The White Sox are sitting on a draft prize they haven’t had in nearly 50 years, and the twist is that it arrives at a time when they no longer look like a club in full teardown mode.
Chicago won the Draft Lottery on Dec. 9, 2025, at the Winter Meetings and landed the No. 1 pick in the 2026 Draft. For general manager Chris Getz, it was a moment that clearly hit hard. He looked even happier then than he did when former manager Ozzie Guillen named him the White Sox starting second baseman before the 2009 season.
But the bigger surprise is what has happened since. The White Sox, after three straight 100-loss seasons, have turned into a team that is actually in the race. They’re battling Cleveland for the top spot in the American League Central as the All-Star break nears, and they’re looking like a playoff team no matter how the division shakes out in July.
That changes the feel of the No. 1 pick before the card is even turned in. A player taken first overall could be expected to reach Chicago later in the 2027 season, depending on who gets selected, and that timing adds another layer to the decision.

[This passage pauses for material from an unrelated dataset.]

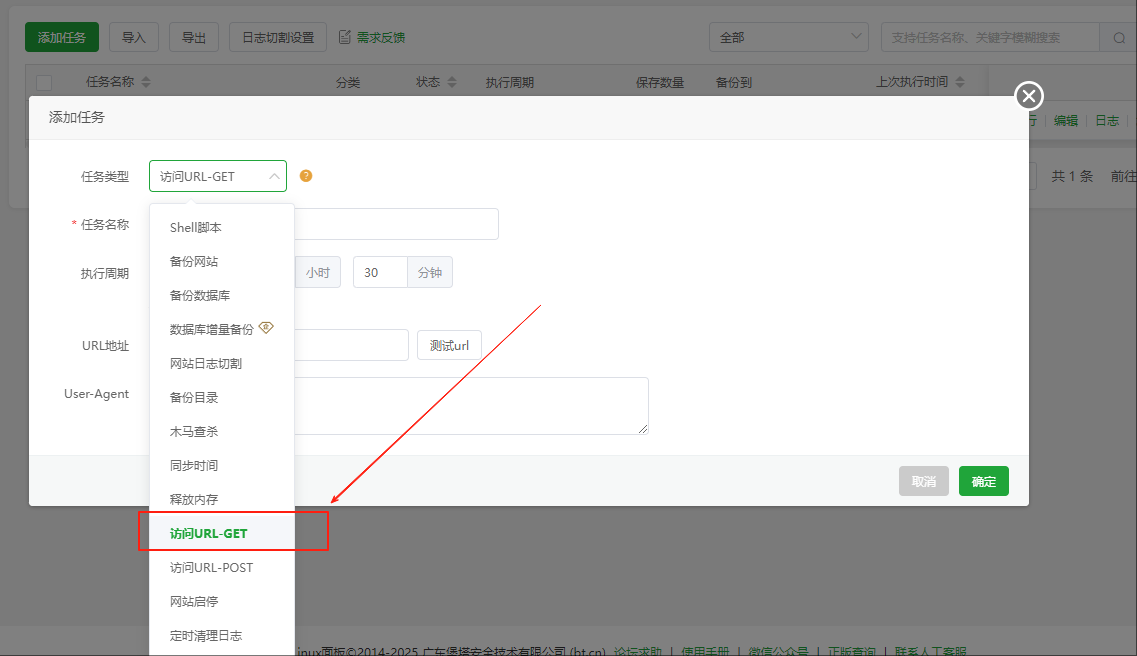Click the minutes input field showing 30

tap(380, 272)
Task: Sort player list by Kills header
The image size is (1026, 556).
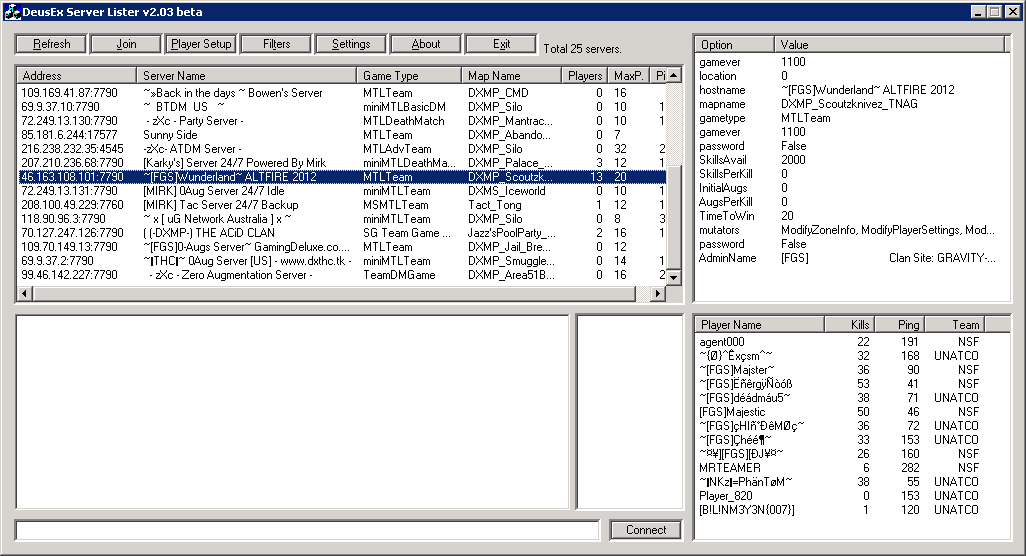Action: (848, 325)
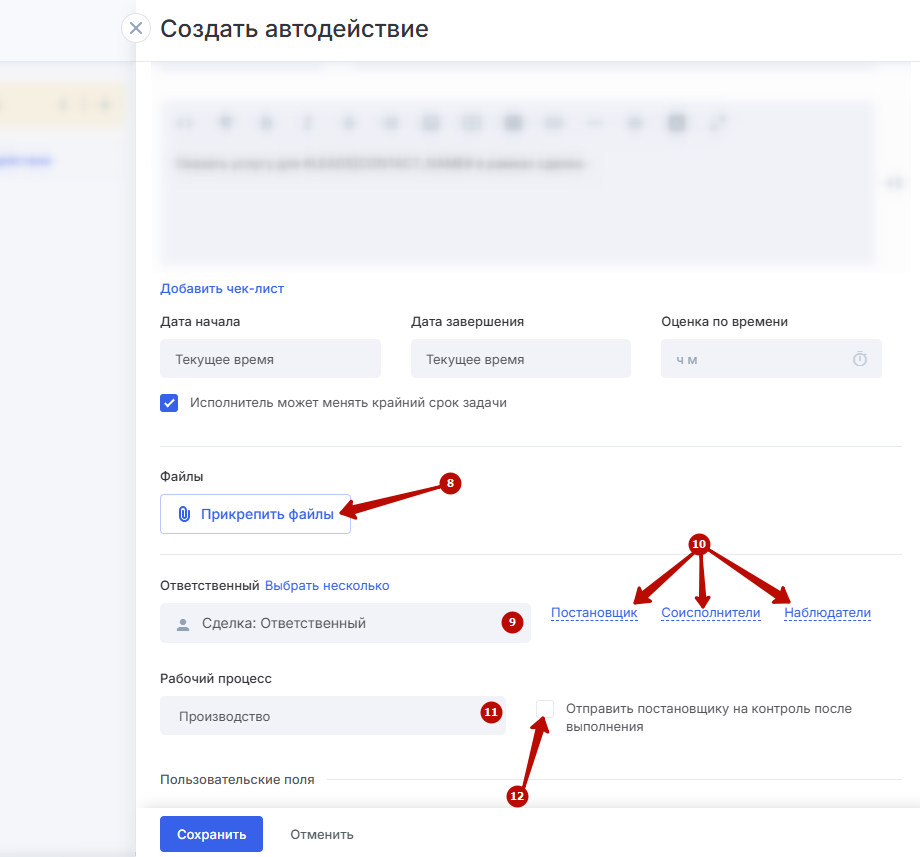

“That’s the expectation from an exterior view,” White Sox director of amateur scouting Mike Shirley told MLB.com during an interview earlier this season. “Internally, the player always tells you when their time is. ... I think about some of the successes we are having right now [are because] we didn’t rush the player there and that those wins are showing their face.
“Our guys have done a tremendous job in letting the player mature. Even the 1-1 pick, he’ll tell us when he’s ready.
In some ways the development of this, maybe the player doesn’t have to be rushed to support the organization. … They don’t have to carry the load, but they will be obviously expected to contribute to it.”
This is only the third time the White Sox have held the No. 1 pick overall. Danny Goodwin did not sign after being selected out of Peoria High School in 1971, and Harold Baines went from St. Michael’s High School in Easton, Md., to the White Sox in 1977 before becoming a Hall of Famer and a franchise mainstay.
Chicago’s first day at the Draft includes picks 1, 41, 77 and 105, and the bonus pool sits at $17,592,100.
The club’s last top selection, Billy Carlson, came in at No. 10 overall out of Corona High School in California. He arrived with major expectations as the best defensive shortstop in the last 20 years coming out of the Draft, and he’s now the organization’s No. 4 prospect. Carlson has a .727 OPS in 59 games with Single-A Kannapolis, though he has been out since May 23 with a non-displaced fracture on the tip of his left thumb.
One year later, the White Sox already have a breakout candidate from their 2025 class in Anthony DePino. The seventh-round pick from Rhode Island has posted an .869 OPS across High-A Winston-Salem and Double-A Birmingham. The 23-year-old No. 29 prospect has 16 home runs, 56 RBIs, 46 runs scored and five stolen bases.
The real spotlight, though, is on the name at No. 1.
Roch Cholowsky, the shortstop from UCLA and a 2026 Golden Spikes finalist, had been the presumed favorite from the start. His fit in Chicago was discussed almost immediately after the lottery, and his numbers at UCLA backed up the buzz: a 1.099 OPS, 21 homers and 60 RBIs for the Big 10 powerhouse.
Now, though, Grady Emerson has moved ahead of Cholowsky as MLB.com’s No. 1 Draft prospect. Emerson, an 18-year-old shortstop from Fort Worth Christian High School, leads a top five that also includes catcher Vahn Lackey, right-hander Jackson Flora and high school shortstop Jacob Lombard.
Shirley said a couple of months ago that the White Sox were focused on four or five players and wasn’t about to reveal more. The organization has spent serious time and energy preparing for the entire Draft, not just the first pick, with the idea of adding impact talent throughout the class.
Still, this is the kind of opportunity a rising organization has to get right.
“I’m super excited about what the group is doing in Chicago and even the guys in the Minor Leagues - how they are transforming the organization,” Shirley said. “Everybody contributed to the growth.”